2,3,4-Pentanetrione acts as a versatile intermediate in organic synthesis for constructing heterocyclic compounds, notably quinoxalines. Condensation reactions with substituted o-phenylenediamines produce acylquinoxalines, such as 2,7-dimethyl-3-acetylquinoxaline, which can be further transformed into related tetrahydroquinoxalines for structural elucidation and potential applications in dye chemistry.²³ Certain hydrazone derivatives of 2,3,4-pentanetrione demonstrate promising biological activity as antitubercular agents.

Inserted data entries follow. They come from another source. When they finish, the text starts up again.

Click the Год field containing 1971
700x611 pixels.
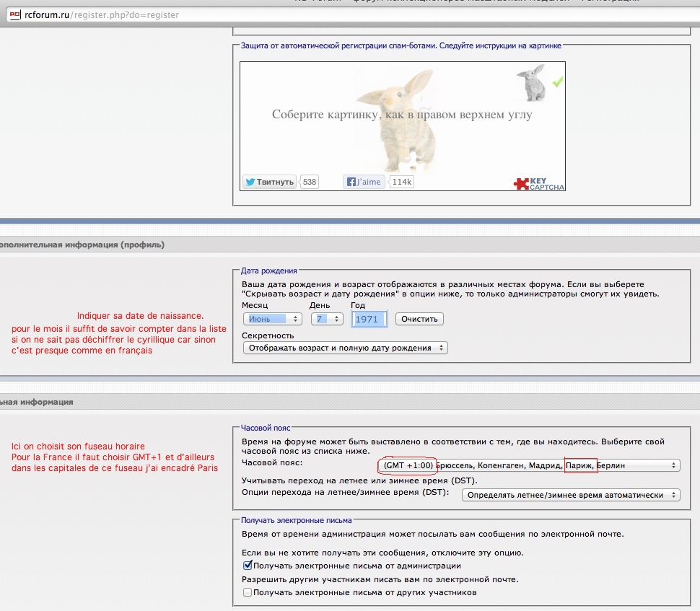tap(369, 319)
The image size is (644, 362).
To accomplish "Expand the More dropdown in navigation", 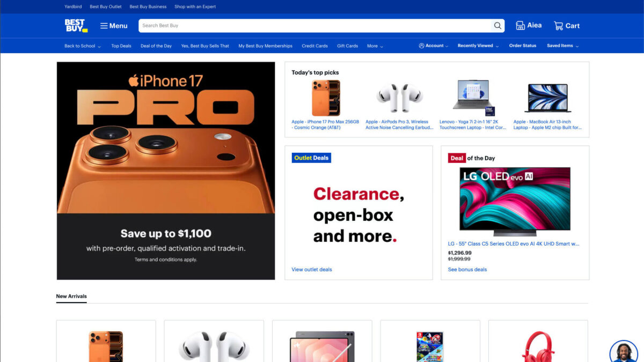I will click(375, 46).
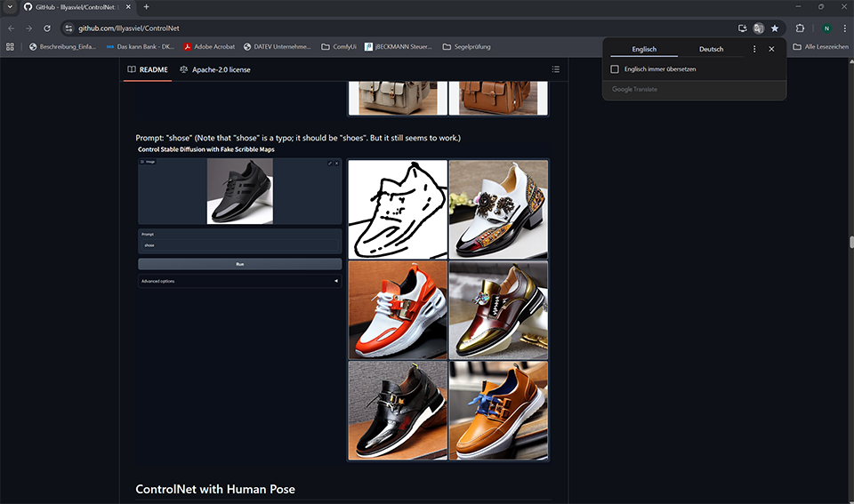Expand the tab search dropdown arrow
The width and height of the screenshot is (854, 504).
(9, 7)
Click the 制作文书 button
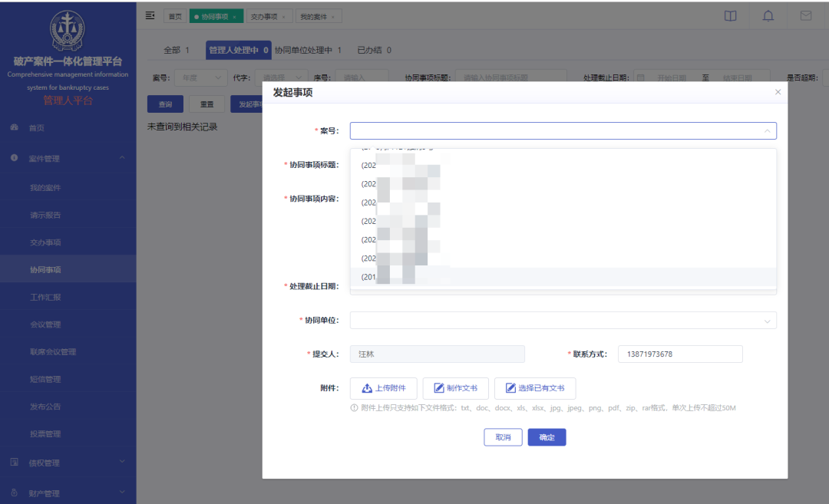Viewport: 829px width, 504px height. [455, 388]
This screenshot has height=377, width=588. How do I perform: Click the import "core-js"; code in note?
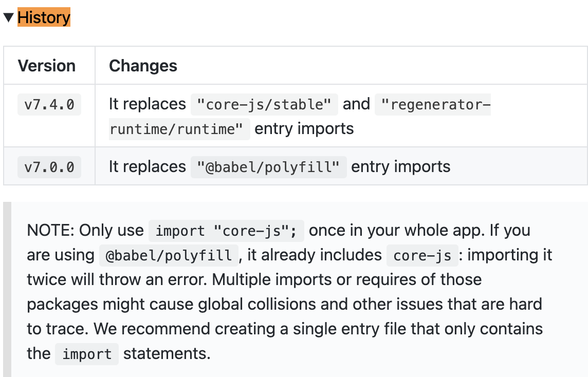pos(226,231)
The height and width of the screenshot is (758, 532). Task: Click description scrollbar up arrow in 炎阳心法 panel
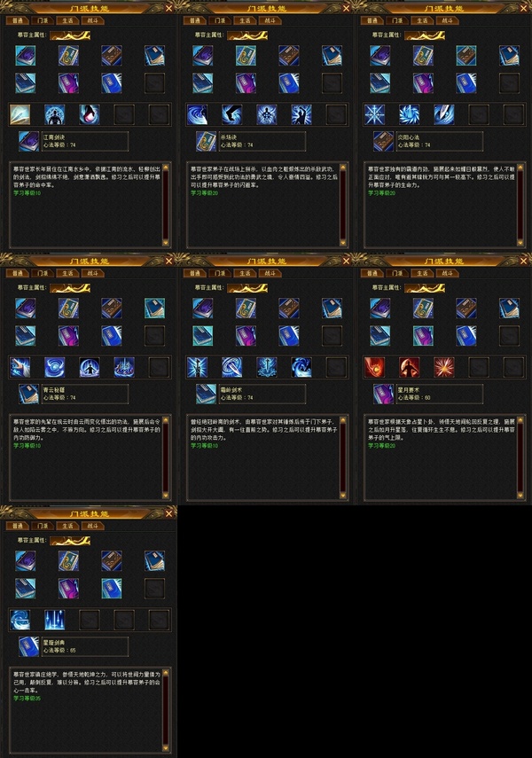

For instance, 2,3,4-pentanetrione-3-[4-[[(5-nitro-2-furyl)methylene]hydrazino]carbonyl]phenyl]hydrazone (compound 33a) inhibits Mycobacterium tuberculosis H37Rv with a minimum inhibitory concentration (MIC) of 3.13 μg/mL and an IC50 of 0.32 μg/mL, outperforming some analogs in primary and secondary screening assays; related derivatives also show activity against M. fortuitum and Staphylococcus aureus. These scaffolds are explored as lower-toxicity alternatives to traditional hydrazides like isoniazid in pharmaceutical precursor development. In analytical chemistry, the trioxime derivative of 2,3,4-pentanetrione serves as a reagent for the gravimetric and spectrophotometric quantification of palladium in synthetic and standard samples, providing improved selectivity and sensitivity compared to dimethylglyoxime.80005-9) Due to its pronounced instability, including rapid hydration and polymerization tendencies, 2,3,4-pentanetrione lacks widespread industrial applications but remains valuable in niche research on polyketone reactivity. As a hygroscopic, reactive yellow oil, it poses handling challenges, with potential respiratory irritation and toxicity risks from its multiple carbonyl groups necessitating specialized laboratory precautions.